TASK TO COMPLETE:
Print everything from the line containing "[Přepnout na celou obrazovku] (12, 1517)" down to the line containing "Informace o náplasti" in the records below, exactly as they appear.
*** DATA
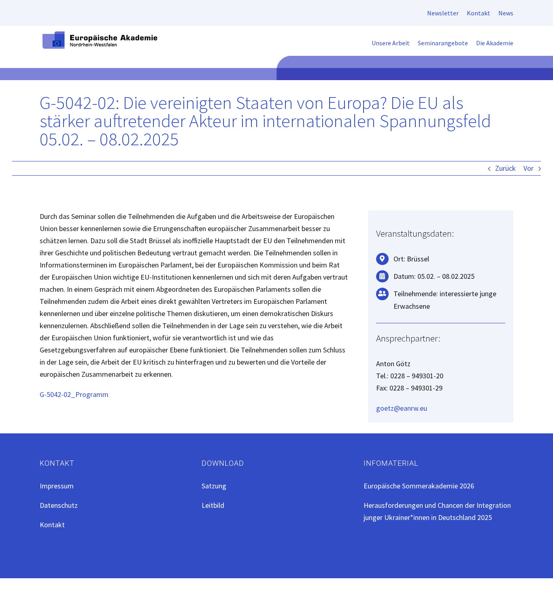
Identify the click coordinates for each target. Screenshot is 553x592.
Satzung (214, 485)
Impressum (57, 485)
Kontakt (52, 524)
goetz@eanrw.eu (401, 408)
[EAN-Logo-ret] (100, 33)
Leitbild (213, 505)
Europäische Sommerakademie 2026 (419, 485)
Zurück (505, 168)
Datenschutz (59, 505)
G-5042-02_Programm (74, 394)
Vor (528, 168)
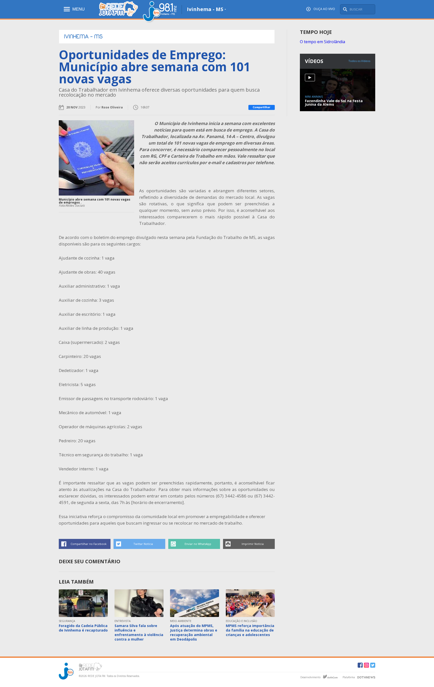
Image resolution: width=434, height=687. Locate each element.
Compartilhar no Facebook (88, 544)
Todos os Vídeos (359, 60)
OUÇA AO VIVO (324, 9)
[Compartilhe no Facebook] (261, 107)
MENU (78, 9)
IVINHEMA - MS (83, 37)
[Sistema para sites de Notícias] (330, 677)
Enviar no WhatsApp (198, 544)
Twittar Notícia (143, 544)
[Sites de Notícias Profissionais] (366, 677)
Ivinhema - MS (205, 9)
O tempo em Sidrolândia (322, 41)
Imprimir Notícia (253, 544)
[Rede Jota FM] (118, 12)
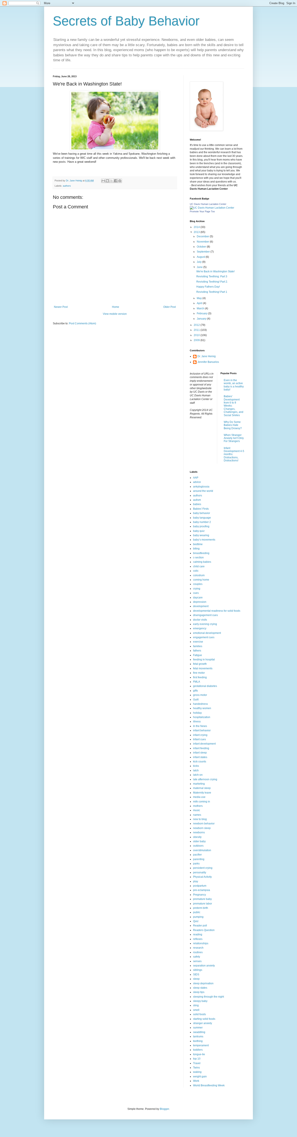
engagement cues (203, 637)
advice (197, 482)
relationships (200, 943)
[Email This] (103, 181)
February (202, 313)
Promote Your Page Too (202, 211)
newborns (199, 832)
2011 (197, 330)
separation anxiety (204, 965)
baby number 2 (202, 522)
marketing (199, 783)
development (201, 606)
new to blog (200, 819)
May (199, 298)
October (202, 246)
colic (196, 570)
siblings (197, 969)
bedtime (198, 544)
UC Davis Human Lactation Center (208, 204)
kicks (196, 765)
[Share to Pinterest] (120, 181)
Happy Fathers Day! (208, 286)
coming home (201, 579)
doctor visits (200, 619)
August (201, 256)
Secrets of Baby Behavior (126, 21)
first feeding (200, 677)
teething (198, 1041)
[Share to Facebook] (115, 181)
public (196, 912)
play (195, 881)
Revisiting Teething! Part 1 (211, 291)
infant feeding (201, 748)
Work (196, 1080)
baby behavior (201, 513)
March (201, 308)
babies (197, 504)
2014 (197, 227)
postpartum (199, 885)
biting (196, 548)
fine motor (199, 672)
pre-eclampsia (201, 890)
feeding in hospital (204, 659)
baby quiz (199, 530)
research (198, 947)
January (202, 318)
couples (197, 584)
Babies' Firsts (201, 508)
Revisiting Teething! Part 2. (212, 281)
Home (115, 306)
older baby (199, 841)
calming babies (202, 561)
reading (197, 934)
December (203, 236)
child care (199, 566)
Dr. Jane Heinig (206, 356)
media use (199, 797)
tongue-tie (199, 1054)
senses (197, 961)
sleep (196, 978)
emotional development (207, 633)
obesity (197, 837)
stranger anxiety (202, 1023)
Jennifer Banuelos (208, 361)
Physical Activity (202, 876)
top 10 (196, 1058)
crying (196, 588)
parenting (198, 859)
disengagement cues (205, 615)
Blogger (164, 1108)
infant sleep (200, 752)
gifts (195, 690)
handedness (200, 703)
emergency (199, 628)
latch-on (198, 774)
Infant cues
******
*** DATA
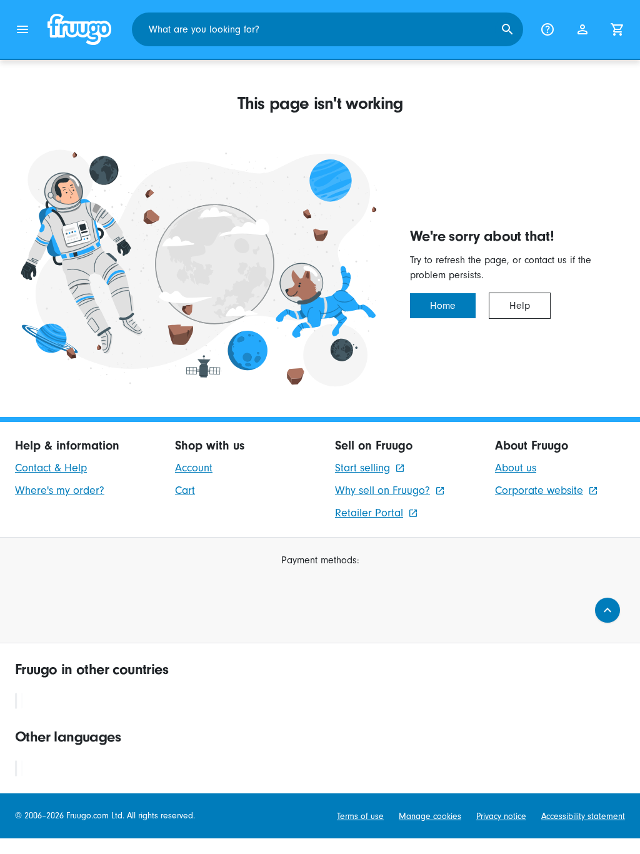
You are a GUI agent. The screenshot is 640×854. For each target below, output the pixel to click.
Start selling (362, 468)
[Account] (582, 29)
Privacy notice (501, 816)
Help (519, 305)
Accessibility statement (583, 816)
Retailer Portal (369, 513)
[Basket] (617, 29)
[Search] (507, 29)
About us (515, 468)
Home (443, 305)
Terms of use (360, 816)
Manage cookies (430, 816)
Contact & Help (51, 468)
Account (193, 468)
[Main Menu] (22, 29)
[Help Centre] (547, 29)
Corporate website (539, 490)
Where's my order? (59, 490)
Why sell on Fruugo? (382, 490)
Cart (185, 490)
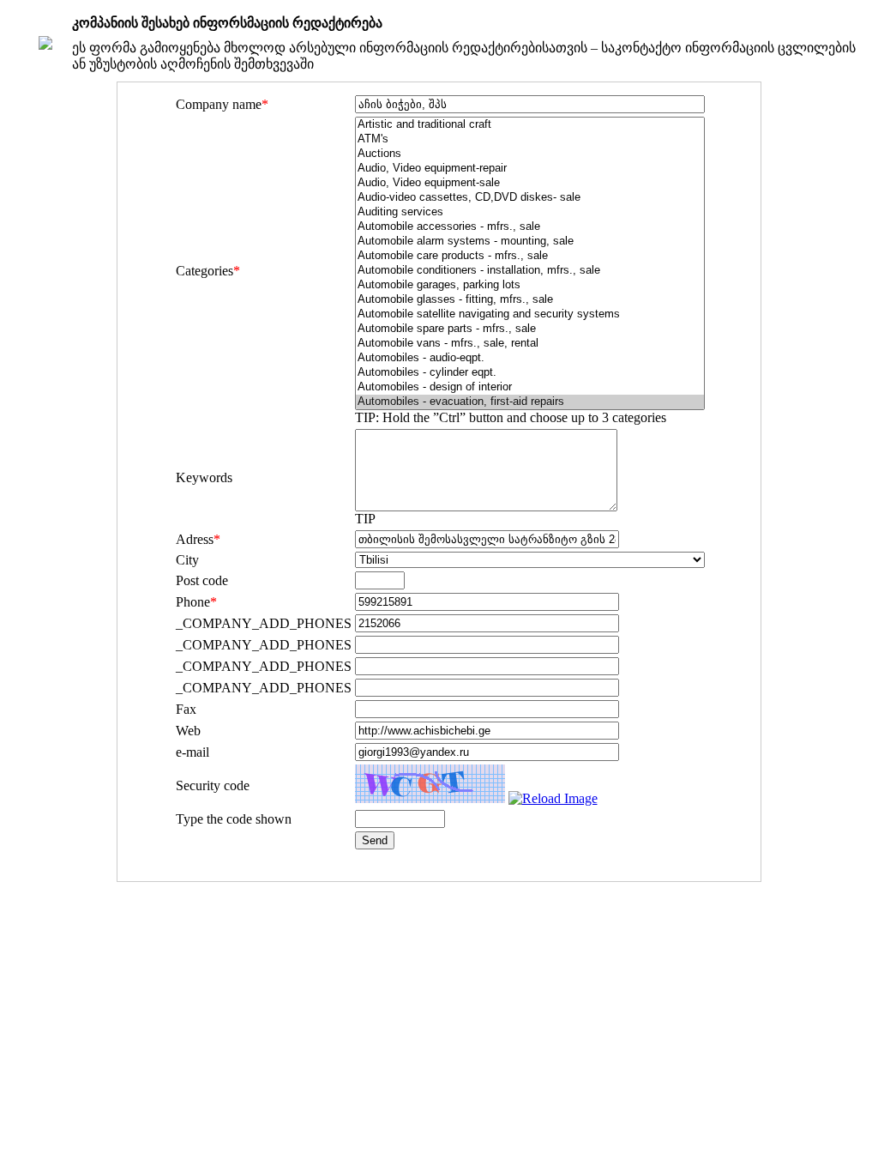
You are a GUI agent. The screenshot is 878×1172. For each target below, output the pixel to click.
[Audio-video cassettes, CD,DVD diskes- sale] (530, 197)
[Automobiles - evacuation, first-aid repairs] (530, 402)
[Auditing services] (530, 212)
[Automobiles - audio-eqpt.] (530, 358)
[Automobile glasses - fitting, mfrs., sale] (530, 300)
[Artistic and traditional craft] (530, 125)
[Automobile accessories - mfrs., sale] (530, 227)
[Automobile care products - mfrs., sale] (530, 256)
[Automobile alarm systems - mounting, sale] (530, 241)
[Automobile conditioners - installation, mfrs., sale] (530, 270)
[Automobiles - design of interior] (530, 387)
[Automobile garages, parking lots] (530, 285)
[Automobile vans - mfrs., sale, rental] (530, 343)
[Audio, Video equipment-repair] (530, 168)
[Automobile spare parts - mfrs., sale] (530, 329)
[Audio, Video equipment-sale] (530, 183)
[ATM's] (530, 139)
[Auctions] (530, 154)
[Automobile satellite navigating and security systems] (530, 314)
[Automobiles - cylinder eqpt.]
******
*** DATA
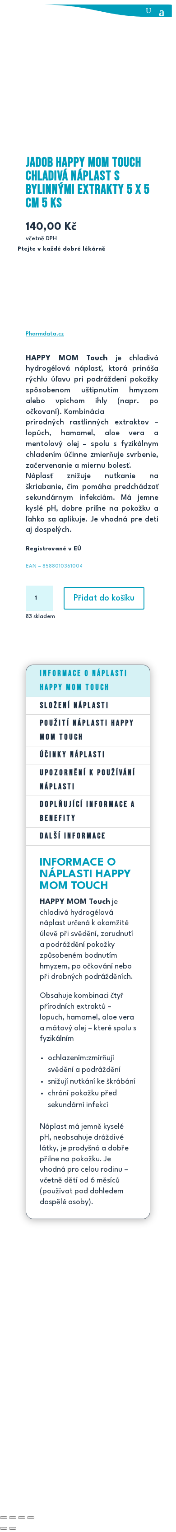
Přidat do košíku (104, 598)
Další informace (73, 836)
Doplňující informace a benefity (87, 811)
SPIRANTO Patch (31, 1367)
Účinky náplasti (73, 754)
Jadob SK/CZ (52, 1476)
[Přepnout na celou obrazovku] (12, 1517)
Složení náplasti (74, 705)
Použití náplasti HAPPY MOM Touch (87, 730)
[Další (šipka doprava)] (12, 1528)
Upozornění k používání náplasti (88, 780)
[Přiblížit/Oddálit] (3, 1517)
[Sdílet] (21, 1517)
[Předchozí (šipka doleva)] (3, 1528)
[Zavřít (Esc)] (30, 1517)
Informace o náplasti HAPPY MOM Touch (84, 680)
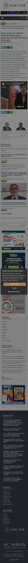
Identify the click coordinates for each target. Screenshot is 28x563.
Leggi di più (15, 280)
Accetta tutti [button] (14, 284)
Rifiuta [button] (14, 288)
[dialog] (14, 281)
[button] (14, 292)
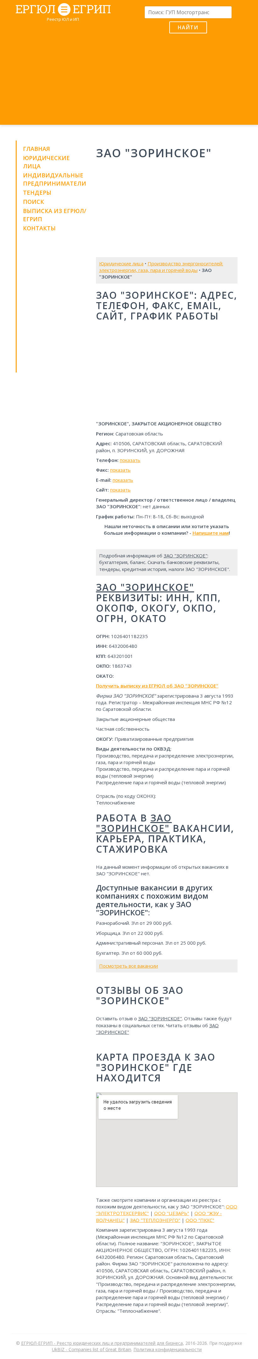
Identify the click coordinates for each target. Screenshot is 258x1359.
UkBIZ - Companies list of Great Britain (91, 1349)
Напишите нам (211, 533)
******
RESPONSE:
[Přepnout na celou obrazovku] (12, 1517)
Složení náplasti (74, 705)
Použití náplasti HAPPY MOM Touch (87, 730)
[Další (šipka doprava)] (12, 1528)
Upozornění k používání náplasti (88, 780)
[Přiblížit/Oddálit] (3, 1517)
[Sdílet] (21, 1517)
[Předchozí (šipka doleva)] (3, 1528)
[Zavřít (Esc)] (30, 1517)
Informace o náplasti HAPPY MOM Touch (84, 680)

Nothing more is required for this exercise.